Datos a utilizar:

┌──

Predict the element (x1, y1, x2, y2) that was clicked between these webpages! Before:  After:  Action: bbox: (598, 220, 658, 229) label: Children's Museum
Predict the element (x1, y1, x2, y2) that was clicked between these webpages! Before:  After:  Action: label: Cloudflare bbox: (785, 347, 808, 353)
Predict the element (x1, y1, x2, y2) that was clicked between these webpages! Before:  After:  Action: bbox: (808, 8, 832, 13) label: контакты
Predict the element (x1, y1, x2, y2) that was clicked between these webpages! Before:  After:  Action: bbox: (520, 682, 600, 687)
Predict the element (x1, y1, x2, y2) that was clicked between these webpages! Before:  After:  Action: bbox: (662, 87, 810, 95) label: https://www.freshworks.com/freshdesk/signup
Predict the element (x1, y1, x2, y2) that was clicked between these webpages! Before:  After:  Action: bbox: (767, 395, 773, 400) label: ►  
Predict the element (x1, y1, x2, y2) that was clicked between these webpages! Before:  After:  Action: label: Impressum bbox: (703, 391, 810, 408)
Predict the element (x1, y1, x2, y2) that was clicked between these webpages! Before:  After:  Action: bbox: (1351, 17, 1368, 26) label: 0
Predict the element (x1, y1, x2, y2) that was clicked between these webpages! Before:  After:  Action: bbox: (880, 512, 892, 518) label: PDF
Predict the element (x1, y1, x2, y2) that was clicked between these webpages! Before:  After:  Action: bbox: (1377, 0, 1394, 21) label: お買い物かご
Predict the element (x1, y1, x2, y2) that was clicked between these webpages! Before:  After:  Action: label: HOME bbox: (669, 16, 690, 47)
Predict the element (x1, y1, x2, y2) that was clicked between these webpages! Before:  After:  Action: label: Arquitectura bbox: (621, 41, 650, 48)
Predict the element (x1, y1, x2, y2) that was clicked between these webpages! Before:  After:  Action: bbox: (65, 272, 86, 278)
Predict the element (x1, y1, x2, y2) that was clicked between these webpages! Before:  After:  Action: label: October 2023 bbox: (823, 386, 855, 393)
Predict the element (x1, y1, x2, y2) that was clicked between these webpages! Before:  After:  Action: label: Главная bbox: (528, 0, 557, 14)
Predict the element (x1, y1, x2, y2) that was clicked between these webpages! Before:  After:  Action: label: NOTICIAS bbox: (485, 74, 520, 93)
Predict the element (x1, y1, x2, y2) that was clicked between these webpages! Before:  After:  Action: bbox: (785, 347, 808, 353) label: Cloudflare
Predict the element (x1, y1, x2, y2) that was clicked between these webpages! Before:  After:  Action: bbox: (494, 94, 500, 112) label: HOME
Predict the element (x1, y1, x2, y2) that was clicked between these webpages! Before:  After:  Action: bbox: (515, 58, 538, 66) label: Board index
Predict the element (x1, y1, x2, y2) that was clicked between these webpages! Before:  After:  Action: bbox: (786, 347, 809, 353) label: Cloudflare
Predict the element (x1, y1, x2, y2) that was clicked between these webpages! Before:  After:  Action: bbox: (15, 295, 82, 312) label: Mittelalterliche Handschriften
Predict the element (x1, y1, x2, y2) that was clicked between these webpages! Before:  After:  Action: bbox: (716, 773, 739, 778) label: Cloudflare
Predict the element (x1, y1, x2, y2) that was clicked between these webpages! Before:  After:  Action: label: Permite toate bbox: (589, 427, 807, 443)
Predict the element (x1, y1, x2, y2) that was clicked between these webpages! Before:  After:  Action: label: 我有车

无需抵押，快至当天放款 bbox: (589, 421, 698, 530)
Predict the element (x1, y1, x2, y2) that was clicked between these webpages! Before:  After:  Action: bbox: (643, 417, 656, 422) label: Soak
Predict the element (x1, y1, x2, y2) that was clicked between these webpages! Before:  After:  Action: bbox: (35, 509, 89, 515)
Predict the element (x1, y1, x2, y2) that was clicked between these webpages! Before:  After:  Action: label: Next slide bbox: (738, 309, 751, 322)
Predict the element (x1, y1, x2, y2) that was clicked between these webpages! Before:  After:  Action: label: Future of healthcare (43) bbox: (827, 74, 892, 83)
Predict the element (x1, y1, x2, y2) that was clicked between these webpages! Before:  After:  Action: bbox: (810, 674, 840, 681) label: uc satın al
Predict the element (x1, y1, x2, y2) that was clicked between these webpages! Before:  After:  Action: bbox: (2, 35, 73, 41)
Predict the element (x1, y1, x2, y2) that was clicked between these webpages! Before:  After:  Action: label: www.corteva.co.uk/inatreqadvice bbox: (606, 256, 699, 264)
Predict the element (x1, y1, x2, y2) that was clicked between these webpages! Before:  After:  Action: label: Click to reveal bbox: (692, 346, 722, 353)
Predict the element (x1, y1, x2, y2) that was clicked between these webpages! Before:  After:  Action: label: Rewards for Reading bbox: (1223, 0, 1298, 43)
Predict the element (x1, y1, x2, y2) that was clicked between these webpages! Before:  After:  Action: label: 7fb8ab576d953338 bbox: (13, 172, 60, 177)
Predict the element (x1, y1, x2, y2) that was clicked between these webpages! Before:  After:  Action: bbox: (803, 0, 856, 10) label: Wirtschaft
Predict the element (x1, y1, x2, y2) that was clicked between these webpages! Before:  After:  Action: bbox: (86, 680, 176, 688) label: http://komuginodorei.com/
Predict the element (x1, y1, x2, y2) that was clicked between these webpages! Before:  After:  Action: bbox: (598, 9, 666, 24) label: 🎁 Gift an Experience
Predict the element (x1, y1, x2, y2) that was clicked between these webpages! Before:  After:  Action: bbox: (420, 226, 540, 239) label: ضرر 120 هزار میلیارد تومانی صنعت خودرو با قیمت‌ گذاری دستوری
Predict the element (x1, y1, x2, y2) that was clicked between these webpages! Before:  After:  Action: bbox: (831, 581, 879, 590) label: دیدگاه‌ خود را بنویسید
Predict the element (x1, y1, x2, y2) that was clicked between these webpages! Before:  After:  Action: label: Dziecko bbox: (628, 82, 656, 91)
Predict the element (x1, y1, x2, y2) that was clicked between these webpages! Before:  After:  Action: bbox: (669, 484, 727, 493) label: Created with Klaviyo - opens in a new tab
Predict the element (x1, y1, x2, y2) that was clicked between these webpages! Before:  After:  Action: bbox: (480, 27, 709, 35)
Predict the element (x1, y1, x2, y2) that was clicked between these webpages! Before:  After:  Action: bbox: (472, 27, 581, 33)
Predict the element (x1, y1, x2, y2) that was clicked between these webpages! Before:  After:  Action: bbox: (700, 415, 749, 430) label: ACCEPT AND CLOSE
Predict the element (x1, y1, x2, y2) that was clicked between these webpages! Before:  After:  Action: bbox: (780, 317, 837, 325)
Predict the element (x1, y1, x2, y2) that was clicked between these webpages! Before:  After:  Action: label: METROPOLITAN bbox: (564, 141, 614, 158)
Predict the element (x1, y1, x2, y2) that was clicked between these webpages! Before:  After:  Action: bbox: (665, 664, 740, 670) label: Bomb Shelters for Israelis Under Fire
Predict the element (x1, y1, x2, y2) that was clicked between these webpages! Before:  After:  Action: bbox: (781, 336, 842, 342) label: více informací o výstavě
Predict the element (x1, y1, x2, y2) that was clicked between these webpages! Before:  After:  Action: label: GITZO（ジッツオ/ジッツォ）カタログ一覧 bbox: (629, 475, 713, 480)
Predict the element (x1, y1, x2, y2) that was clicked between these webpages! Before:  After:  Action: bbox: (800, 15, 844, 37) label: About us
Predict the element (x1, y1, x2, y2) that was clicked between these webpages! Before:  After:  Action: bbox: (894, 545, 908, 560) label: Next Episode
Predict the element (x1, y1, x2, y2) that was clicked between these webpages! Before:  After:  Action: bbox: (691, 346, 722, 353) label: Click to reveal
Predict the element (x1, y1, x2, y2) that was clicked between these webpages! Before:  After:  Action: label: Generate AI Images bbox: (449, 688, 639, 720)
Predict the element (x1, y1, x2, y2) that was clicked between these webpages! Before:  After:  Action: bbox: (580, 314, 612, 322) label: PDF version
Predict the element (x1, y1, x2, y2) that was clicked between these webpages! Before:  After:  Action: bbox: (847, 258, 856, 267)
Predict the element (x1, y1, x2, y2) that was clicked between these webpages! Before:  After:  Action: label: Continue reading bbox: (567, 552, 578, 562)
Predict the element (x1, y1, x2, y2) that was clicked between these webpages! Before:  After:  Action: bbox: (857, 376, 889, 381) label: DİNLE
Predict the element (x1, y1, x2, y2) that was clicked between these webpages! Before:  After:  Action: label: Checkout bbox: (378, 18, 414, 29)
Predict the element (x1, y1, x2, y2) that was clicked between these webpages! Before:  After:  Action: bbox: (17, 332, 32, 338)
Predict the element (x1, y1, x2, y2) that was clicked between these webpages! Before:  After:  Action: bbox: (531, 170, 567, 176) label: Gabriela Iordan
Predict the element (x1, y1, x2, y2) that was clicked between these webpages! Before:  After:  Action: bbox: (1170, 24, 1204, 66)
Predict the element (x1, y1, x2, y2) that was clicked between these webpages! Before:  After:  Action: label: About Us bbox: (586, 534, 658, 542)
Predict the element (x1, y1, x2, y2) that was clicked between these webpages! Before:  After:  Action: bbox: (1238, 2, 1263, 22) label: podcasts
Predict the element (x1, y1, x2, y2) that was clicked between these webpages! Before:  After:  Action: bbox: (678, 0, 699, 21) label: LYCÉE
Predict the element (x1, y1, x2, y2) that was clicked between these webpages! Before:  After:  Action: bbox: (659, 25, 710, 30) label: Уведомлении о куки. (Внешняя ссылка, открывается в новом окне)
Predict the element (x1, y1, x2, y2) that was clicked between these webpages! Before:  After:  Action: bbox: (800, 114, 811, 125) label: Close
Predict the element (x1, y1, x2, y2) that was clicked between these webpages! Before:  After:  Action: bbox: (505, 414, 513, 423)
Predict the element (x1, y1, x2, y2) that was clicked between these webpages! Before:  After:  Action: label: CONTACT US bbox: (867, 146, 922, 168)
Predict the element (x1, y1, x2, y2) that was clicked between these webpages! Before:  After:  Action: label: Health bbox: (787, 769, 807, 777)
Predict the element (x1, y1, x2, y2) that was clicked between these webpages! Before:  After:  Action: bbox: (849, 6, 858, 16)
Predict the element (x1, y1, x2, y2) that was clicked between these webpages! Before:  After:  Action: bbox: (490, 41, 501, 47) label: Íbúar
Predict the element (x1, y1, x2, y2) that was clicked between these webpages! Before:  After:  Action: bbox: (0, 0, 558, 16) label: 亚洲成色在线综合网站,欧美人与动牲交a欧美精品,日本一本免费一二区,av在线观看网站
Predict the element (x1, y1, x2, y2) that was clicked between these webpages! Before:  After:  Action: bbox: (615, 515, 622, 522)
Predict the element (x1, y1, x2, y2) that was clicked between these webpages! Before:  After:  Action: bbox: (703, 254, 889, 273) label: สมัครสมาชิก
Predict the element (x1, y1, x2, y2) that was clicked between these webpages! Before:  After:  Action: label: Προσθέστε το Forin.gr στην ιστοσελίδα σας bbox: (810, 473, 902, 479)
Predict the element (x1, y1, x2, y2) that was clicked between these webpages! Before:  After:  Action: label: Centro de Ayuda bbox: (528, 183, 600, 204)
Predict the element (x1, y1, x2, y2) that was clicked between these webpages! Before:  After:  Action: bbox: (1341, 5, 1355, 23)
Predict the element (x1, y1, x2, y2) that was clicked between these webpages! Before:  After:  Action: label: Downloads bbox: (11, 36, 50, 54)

└──

Instrucciones de la tarea:
Dispón en una lista numerada los datos que van desde la línea que contiene "74, 520, 93)" hasta la que contiene "809, 353) label: Cloudflare", ambas incluidas. Omite las líneas en blanco.

Tarea resuelta:
1. Predict the element (x1, y1, x2, y2) that was clicked between these webpages! Before:  After:  Action: label: NOTICIAS bbox: (485, 74, 520, 93)
2. Predict the element (x1, y1, x2, y2) that was clicked between these webpages! Before:  After:  Action: bbox: (785, 347, 808, 353) label: Cloudflare
3. Predict the element (x1, y1, x2, y2) that was clicked between these webpages! Before:  After:  Action: bbox: (494, 94, 500, 112) label: HOME
4. Predict the element (x1, y1, x2, y2) that was clicked between these webpages! Before:  After:  Action: bbox: (515, 58, 538, 66) label: Board index
5. Predict the element (x1, y1, x2, y2) that was clicked between these webpages! Before:  After:  Action: bbox: (786, 347, 809, 353) label: Cloudflare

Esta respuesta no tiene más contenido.